**Exercise objective**
Go through the records line by line from the top and repeat each one exactly, ending with the line that contains "This screenshot has height=170, width=433.".
==== Provided entries
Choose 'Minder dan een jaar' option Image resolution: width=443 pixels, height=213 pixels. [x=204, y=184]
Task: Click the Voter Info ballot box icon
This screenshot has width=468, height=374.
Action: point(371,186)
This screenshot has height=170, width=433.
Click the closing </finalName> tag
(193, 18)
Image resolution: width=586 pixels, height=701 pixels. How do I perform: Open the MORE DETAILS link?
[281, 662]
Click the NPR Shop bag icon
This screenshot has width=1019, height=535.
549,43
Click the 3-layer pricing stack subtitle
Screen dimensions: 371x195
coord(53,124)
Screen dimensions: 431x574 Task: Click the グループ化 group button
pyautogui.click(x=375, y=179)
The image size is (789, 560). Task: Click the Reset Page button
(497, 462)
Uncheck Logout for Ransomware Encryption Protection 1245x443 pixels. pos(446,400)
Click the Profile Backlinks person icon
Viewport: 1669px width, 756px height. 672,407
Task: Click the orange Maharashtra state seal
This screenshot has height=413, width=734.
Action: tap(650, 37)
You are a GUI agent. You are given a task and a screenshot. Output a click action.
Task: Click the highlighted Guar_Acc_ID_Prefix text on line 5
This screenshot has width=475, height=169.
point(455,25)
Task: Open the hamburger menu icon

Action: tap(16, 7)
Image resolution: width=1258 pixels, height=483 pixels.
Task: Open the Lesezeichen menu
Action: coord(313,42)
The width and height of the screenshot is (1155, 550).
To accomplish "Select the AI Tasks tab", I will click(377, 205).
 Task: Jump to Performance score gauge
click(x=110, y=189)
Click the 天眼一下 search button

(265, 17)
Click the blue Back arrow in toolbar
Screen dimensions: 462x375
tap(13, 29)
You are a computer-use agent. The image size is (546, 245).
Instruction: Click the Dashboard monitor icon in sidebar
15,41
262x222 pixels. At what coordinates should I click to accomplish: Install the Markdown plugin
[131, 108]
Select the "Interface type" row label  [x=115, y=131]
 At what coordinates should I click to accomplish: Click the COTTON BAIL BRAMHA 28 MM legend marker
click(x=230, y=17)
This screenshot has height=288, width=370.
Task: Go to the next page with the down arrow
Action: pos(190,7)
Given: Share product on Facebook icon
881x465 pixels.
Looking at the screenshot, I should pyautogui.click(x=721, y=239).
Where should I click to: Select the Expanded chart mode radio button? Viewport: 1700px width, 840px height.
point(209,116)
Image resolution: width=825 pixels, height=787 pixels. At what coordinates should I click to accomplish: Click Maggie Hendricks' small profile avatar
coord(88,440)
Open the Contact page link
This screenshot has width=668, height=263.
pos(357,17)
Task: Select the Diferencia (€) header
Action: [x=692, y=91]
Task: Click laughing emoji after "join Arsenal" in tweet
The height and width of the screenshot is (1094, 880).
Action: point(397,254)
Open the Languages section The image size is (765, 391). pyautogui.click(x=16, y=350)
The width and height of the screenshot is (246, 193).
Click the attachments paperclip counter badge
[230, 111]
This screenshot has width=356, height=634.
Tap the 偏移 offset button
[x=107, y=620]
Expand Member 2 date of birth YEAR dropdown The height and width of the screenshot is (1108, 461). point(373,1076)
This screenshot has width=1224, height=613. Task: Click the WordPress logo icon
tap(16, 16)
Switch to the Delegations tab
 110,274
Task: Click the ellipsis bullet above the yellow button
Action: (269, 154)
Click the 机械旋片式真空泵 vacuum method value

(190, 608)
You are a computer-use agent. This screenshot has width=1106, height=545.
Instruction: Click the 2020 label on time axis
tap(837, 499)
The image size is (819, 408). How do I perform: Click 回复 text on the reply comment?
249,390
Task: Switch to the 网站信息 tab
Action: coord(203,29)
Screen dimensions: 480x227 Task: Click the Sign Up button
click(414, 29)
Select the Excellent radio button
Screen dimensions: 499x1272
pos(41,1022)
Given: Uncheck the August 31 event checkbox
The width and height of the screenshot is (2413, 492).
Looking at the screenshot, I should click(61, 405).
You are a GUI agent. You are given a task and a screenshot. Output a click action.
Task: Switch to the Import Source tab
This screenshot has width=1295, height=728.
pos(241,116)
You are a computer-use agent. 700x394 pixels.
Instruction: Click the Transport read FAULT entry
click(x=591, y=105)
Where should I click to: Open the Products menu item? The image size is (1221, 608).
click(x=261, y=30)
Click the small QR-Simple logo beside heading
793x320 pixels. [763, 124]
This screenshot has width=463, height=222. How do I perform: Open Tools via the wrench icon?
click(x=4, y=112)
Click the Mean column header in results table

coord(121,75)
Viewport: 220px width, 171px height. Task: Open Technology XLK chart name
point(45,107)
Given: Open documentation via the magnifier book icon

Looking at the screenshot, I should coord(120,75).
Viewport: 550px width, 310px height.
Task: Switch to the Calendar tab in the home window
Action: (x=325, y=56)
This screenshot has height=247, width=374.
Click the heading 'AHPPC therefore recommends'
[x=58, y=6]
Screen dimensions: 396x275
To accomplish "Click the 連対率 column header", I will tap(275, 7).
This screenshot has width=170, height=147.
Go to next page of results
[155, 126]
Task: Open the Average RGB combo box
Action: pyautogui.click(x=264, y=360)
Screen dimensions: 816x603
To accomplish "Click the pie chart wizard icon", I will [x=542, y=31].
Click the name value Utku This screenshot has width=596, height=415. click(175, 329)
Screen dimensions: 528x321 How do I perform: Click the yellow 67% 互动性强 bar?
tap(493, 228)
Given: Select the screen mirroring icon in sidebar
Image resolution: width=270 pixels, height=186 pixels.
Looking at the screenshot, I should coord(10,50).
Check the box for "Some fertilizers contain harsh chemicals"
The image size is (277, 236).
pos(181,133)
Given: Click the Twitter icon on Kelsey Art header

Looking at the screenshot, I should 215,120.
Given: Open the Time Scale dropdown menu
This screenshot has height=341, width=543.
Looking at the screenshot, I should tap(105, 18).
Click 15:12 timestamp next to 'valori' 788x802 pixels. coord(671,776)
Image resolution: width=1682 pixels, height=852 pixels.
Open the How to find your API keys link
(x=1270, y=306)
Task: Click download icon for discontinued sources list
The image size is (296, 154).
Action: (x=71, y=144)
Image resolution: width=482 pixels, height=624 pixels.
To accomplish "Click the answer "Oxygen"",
========
**Answer area**
Choose 'Minder dan een jaar' option Image resolution: width=443 pixels, height=213 pixels. [x=204, y=184]
Task: Click the Voter Info ballot box icon
This screenshot has width=468, height=374.
Action: point(371,186)
This screenshot has height=170, width=433.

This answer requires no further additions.